Liverpool has just become cleaner and greener thanks to the installation of a ‘living green wall’ on the exterior of St Johns Shopping Centre.
Spanning 65 metres in length, the living green wall is one of the longest in the UK and has been installed as part of a project which seeks to increase green space in urban areas, improve air quality and support health and wellbeing.
The project is being led by The Mersey Forest and is funded through the EU Horizon 2020 project Urban GreenUP. The installation, filled with over 14,000 evergreen plants, encourages bees and other pollinators, whilst making the city centre greener and more environmentally sustainable.
The innovative installation is visible from pedestrianised areas around it and from Queens Square Bus Station. St Johns is one of a handful of shopping centres in the UK to bring such benefits to the local community through their green space initiative. The living green wall is the latest in a series of green projects that St Johns has undertaken. Over the Summer the centre is planning to install beehives on its roof to create ‘bee-lanes’ which will provide a shelter for bees and other pollinators in the city centre.
The Urban GreenUP project has been awarded nearly £3.5m of European funding to tackle environmental issues through nature-based solutions, with St Johns being one of many projects in the city centre.
Commenting on the installation of the living green wall, Neil Ashcroft, Centre Manager at St Johns, said:
“We are thrilled to launch our living green wall today.

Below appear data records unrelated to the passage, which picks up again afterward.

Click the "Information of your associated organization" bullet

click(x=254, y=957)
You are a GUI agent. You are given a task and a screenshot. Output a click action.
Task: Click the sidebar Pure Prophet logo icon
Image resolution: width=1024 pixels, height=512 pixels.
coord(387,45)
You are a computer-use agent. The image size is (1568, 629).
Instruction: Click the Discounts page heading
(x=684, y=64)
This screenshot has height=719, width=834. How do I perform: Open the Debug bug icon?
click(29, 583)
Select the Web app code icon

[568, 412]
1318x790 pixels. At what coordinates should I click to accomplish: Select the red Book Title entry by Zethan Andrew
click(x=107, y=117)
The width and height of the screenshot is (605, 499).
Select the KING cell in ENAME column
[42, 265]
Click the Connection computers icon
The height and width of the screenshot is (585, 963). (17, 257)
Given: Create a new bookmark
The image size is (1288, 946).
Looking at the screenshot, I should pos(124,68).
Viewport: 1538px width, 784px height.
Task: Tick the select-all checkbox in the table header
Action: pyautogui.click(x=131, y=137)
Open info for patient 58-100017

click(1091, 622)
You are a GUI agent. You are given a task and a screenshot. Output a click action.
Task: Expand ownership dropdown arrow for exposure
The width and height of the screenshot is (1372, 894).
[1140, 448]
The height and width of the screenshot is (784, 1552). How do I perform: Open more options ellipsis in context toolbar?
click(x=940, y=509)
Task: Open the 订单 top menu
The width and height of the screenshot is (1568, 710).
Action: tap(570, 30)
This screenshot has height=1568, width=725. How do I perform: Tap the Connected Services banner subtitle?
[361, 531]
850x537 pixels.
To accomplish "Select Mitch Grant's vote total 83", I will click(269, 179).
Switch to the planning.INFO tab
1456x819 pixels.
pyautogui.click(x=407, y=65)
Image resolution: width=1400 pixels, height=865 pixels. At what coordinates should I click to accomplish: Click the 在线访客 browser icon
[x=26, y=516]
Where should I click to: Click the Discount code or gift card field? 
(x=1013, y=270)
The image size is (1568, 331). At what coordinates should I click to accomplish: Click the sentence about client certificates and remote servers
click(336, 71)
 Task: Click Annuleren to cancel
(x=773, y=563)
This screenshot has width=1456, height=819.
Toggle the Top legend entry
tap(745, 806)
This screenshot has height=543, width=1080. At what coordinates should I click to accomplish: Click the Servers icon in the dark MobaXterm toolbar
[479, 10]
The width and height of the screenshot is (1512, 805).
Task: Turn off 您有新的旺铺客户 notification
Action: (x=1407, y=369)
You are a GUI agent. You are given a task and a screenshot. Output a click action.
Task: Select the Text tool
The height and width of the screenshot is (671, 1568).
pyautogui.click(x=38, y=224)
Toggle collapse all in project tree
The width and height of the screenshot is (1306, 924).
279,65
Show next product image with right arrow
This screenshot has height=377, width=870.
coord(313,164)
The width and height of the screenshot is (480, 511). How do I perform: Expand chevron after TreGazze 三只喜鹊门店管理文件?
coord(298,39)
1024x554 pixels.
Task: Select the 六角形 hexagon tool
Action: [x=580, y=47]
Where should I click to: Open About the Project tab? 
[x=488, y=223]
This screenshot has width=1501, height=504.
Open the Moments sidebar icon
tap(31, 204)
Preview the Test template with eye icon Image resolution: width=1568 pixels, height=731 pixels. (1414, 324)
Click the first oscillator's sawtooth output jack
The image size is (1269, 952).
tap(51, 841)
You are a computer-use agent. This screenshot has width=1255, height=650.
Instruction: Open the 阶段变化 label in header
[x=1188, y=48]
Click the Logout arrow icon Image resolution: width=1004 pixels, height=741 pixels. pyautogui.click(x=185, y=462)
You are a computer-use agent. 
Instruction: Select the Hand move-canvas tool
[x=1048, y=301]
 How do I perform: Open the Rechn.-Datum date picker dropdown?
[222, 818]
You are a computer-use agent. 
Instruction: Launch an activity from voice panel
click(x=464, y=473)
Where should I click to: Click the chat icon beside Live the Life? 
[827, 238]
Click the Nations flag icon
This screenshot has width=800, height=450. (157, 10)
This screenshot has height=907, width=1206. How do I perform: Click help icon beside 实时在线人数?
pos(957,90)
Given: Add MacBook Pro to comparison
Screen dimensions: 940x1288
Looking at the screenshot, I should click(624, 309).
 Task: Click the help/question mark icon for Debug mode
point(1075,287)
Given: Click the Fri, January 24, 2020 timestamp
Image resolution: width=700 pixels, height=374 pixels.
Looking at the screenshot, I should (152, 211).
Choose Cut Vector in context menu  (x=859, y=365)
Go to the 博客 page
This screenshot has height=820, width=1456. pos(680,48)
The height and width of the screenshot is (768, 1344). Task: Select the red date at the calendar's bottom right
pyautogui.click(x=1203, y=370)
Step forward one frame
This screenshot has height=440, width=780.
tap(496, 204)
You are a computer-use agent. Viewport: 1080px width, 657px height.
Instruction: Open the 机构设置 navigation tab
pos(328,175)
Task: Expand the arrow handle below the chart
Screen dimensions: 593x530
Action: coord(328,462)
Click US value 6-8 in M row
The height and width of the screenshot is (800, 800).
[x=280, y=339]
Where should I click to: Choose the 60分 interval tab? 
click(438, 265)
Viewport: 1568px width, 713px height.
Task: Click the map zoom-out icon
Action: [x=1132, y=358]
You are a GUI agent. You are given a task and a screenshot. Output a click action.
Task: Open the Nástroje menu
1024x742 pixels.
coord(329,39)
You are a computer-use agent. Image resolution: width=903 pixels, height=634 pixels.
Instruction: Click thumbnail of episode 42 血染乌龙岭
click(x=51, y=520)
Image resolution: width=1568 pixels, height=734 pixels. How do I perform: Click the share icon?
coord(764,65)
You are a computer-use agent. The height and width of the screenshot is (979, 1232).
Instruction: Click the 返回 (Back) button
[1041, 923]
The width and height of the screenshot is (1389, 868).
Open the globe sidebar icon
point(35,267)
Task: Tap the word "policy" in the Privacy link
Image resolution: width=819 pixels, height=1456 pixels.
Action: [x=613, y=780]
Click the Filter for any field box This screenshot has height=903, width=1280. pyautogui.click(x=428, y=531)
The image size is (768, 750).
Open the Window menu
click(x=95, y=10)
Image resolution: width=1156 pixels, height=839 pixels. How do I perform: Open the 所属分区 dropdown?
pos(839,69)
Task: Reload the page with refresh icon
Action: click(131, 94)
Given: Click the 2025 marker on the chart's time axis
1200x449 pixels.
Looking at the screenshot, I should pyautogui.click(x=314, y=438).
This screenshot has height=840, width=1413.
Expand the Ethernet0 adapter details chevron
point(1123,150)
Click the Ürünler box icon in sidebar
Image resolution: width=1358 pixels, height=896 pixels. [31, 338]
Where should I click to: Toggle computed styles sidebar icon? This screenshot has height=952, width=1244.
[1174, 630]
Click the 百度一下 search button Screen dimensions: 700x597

Through months of hard work, and with the challenge of safely undertaking work during the COVID-19 pandemic, we have delivered an important initiative that not only enhances the shopper experience, but also benefits the local community.
Green spaces in many city centres are few and far between and we understand as a community shopping centre our role is to help improve the built environment and to bring wider benefits to the community by improving air quality, biodiversity and health and wellbeing across the city.”
Bill Addy, chief executive of Liverpool BID Company, said:
“We are really proud to see the outcome of a project we started back in 2016 where we commissioned a city centre green audit that turned into a £3.5m European project to which the green wall in St Johns becoming one of the main highlights in the city centre.
“This installation makes our city centre greener and more environmentally sustainable. It is important for us to improve the experience for everyone using our city centre and we’ll look forward to welcoming all to see it in the weeks ahead.”
Clare Olver from The Mersey Forest welcomed the addition to the city:
“The living green wall will be good for attracting pollinators – so increasing biodiversity, as well as adapting to climate change and for business. There are 17 species of plants in the living green wall which Biotecture has designed in co-ordination with the Bumblebee Conservation Trust.
We are looking forward to seeing how this, together with the new roof garden at Royal Court Theatre, can provide benefit both for wildlife and people right in the heart of our city.”
Councillor Laura Robertson-Collins, Liverpool City Council’s Cabinet Member for Environment and Sustainability, said:
“I’m delighted to see the progress with this installation which is one element in a series of different interventions and projects across Liverpool to help discover how cities can best ‘green’ themselves.”
“As well as this living green wall in the city centre, we are working to reveal natural water features in Otterspool Park to improve bio-diversity there, placing living floating islands on Sefton Park lake to provide natural cleansing of the water, and planting trees with sustainable drainage on the Strand, amongst many other experimental projects.”
The five-year Urban GreenUP project is working with local stakeholders including Liverpool City Council, Mersey Forest with the support of Community Forest Trust, Liverpool BID Company, and the University of Liverpool, as well as organisations in Valladolid (Spain) and Izmir (Turkey) and five other cities across the world.